The level of the ZAMS (zero-age main sequence) and the slope of young isochrones in this diagram depend on the assumed heavy-element abundance \(Z\) of the models, the ZAMS models having larger radii at higher \(Z\). Thus, any point below the theoretical ZAMS curve in Fig. \ref{logRlogM} would be interpreted as that star having a lower metallicity than that of the models, and a binary with a mass ratio sufficiently different from unity can constrain the range in \(Z\) of acceptable models. Obviously, the smaller the observational errors, the stronger the constraints on the models \citep[see, e.g.,][]{uoph}. But unless \(Z\) (i.e. [Fe/H]) has actually been observed, one cannot check whether the model \(Z\), and hence the derived age, is in fact correct.
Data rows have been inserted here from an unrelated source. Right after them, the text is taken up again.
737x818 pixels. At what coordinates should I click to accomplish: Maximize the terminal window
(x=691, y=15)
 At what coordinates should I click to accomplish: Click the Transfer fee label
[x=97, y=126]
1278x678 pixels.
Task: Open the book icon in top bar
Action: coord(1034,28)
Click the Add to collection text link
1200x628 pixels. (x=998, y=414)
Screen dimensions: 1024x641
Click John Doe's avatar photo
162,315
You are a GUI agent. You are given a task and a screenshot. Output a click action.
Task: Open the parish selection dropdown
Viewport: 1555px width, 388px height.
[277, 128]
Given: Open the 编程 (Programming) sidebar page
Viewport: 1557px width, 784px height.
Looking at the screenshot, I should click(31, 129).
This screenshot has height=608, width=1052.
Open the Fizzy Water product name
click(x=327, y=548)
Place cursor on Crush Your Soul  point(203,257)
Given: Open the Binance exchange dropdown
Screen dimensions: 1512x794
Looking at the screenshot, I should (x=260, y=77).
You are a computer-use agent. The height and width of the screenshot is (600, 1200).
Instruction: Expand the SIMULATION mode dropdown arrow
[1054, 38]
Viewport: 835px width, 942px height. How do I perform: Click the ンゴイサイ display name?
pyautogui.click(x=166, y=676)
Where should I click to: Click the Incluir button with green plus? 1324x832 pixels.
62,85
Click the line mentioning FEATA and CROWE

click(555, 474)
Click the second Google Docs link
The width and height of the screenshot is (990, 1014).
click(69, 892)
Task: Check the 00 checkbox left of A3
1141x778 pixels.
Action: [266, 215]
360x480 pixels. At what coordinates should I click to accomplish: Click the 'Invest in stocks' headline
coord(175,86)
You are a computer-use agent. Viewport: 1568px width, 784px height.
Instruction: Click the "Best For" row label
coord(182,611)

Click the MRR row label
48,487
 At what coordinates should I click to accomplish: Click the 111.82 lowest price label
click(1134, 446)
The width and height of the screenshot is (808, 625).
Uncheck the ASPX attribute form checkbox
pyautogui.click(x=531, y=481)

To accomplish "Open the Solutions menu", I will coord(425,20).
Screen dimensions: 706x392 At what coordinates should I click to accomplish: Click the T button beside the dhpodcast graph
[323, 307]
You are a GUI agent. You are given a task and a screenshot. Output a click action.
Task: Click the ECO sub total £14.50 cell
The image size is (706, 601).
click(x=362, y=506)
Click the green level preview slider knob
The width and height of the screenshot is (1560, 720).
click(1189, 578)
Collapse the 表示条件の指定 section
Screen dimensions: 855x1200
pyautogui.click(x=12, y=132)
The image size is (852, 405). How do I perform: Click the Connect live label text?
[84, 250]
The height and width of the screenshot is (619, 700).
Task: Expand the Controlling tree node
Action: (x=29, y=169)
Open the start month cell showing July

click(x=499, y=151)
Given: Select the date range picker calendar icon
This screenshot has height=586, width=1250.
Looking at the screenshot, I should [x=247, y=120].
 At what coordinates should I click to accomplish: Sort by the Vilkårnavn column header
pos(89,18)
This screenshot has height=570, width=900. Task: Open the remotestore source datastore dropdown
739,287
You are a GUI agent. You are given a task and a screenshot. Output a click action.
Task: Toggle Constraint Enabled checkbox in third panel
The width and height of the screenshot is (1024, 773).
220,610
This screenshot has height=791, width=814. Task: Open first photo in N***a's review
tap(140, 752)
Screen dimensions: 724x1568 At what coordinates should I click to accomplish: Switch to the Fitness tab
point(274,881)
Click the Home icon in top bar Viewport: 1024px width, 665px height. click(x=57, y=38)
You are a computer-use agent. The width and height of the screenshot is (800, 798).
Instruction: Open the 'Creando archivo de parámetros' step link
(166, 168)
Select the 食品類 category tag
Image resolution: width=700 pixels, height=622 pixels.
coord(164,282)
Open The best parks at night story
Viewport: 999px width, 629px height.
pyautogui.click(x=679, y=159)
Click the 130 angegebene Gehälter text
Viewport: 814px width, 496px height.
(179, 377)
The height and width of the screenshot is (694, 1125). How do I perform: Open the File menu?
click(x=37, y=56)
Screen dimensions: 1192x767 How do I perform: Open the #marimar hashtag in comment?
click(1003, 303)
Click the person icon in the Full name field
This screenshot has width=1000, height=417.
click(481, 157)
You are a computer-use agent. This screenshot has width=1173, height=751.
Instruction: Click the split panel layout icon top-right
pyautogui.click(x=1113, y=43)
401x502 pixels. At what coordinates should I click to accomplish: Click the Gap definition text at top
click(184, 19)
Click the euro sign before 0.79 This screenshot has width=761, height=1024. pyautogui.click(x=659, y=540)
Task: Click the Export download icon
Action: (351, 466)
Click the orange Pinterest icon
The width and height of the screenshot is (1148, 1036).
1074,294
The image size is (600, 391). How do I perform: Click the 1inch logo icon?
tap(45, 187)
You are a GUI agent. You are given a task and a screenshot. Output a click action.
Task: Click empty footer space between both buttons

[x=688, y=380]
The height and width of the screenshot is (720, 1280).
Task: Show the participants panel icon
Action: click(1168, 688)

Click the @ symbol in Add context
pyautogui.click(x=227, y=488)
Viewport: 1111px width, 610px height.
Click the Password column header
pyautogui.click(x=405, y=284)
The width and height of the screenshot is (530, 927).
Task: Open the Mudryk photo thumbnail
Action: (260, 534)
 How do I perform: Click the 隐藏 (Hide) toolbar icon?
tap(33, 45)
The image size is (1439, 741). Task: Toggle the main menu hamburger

And there is still no constraint on the helium abundance and mixing length parameter of the models.
Information obtainable with \(M\), \(R\), and \(T_{\rm eff}\).
Adding \(T_{\rm eff}\) to the known parameters allows one to go a step further. E.g., in the temperature-radius diagram (Fig. \ref{logRlogT}), models for the accurately known mass of every star have to match not only the two observed radii for the components of each binary system at the same age, but also the two values of \(T_{\rm eff}\). A match can often be obtained by adjusting the metal and/or helium abundance (equal for the two stars) and/or the mixing-length parameter (also the same unless the stars have very different structures), and plausible numbers will usually result, but the test is weak without a reality check on these numbers.
Tests using \(M\), \(R\), \(T_{\rm eff}\), and [Fe/H].
Having the complete set of observable data allows one to make truly critical tests of a set of stellar models: \(M\) and [Fe/H] fix the basic parameters of the model of each star (assuming a value for the helium abundance \(Y\), which normally cannot be observed directly, and/or for the mixing-length parameter). A model for the stars in a binary is then only successful if the temperatures and radii (or luminosities) of both stars are fit within the observational errors at a single age -- a non-trivial requirement.